======== Data for processing
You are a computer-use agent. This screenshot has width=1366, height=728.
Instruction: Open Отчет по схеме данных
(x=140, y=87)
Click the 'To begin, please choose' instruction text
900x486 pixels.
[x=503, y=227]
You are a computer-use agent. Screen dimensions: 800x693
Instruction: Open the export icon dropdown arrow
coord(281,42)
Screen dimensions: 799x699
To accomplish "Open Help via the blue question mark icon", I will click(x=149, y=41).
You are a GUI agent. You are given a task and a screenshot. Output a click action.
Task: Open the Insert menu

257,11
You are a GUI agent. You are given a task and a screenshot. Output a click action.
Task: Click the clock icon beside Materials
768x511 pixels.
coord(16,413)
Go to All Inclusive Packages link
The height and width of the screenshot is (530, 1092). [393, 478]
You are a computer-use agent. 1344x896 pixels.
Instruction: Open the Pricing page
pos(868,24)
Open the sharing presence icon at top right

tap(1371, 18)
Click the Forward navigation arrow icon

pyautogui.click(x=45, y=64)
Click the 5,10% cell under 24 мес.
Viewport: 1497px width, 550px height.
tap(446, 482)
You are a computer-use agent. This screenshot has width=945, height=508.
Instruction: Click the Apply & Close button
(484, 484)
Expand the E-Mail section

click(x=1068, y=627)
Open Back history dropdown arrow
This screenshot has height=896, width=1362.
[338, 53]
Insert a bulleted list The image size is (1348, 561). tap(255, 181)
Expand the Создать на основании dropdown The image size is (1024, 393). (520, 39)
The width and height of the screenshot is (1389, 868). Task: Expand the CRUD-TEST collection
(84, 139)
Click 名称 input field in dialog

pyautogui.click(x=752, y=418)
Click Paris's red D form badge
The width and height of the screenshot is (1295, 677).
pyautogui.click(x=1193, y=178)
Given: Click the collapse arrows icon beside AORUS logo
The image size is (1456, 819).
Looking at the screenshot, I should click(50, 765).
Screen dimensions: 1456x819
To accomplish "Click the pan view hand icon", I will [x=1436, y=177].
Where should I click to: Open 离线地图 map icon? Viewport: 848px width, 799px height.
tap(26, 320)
================
● **Problem statement**
Output every line of the records above as a Markdown table with the columns "Row" and "Line", one row per line, numbered from 1 and skipping blank lines.

● **Full output**
| Row | Line |
|---|---|
| 1 | You are a computer-use agent. This screenshot has width=1366, height=728. |
| 2 | Instruction: Open Отчет по схеме данных |
| 3 | (x=140, y=87) |
| 4 | Click the 'To begin, please choose' instruction text |
| 5 | 900x486 pixels. |
| 6 | [x=503, y=227] |
| 7 | You are a computer-use agent. Screen dimensions: 800x693 |
| 8 | Instruction: Open the export icon dropdown arrow |
| 9 | coord(281,42) |
| 10 | Screen dimensions: 799x699 |
| 11 | To accomplish "Open Help via the blue question mark icon", I will click(x=149, y=41). |
| 12 | You are a GUI agent. You are given a task and a screenshot. Output a click action. |
| 13 | Task: Open the Insert menu |
| 14 | 257,11 |
| 15 | You are a GUI agent. You are given a task and a screenshot. Output a click action. |
| 16 | Task: Click the clock icon beside Materials |
| 17 | 768x511 pixels. |
| 18 | coord(16,413) |
| 19 | Go to All Inclusive Packages link |
| 20 | The height and width of the screenshot is (530, 1092). [393, 478] |
| 21 | You are a computer-use agent. 1344x896 pixels. |
| 22 | Instruction: Open the Pricing page |
| 23 | pos(868,24) |
| 24 | Open the sharing presence icon at top right |
| 25 | tap(1371, 18) |
| 26 | Click the Forward navigation arrow icon |
| 27 | pyautogui.click(x=45, y=64) |
| 28 | Click the 5,10% cell under 24 мес. |
| 29 | Viewport: 1497px width, 550px height. |
| 30 | tap(446, 482) |
| 31 | You are a computer-use agent. This screenshot has width=945, height=508. |
| 32 | Instruction: Click the Apply & Close button |
| 33 | (484, 484) |
| 34 | Expand the E-Mail section |
| 35 | click(x=1068, y=627) |
| 36 | Open Back history dropdown arrow |
| 37 | This screenshot has height=896, width=1362. |
| 38 | [338, 53] |
| 39 | Insert a bulleted list The image size is (1348, 561). tap(255, 181) |
| 40 | Expand the Создать на основании dropdown The image size is (1024, 393). (520, 39) |
| 41 | The width and height of the screenshot is (1389, 868). Task: Expand the CRUD-TEST collection |
| 42 | (84, 139) |
| 43 | Click 名称 input field in dialog |
| 44 | pyautogui.click(x=752, y=418) |
| 45 | Click Paris's red D form badge |
| 46 | The width and height of the screenshot is (1295, 677). |
| 47 | pyautogui.click(x=1193, y=178) |
| 48 | Given: Click the collapse arrows icon beside AORUS logo |
| 49 | The image size is (1456, 819). |
| 50 | Looking at the screenshot, I should click(50, 765). |
| 51 | Screen dimensions: 1456x819 |
| 52 | To accomplish "Click the pan view hand icon", I will [x=1436, y=177]. |
| 53 | Where should I click to: Open 离线地图 map icon? Viewport: 848px width, 799px height. |
| 54 | tap(26, 320) |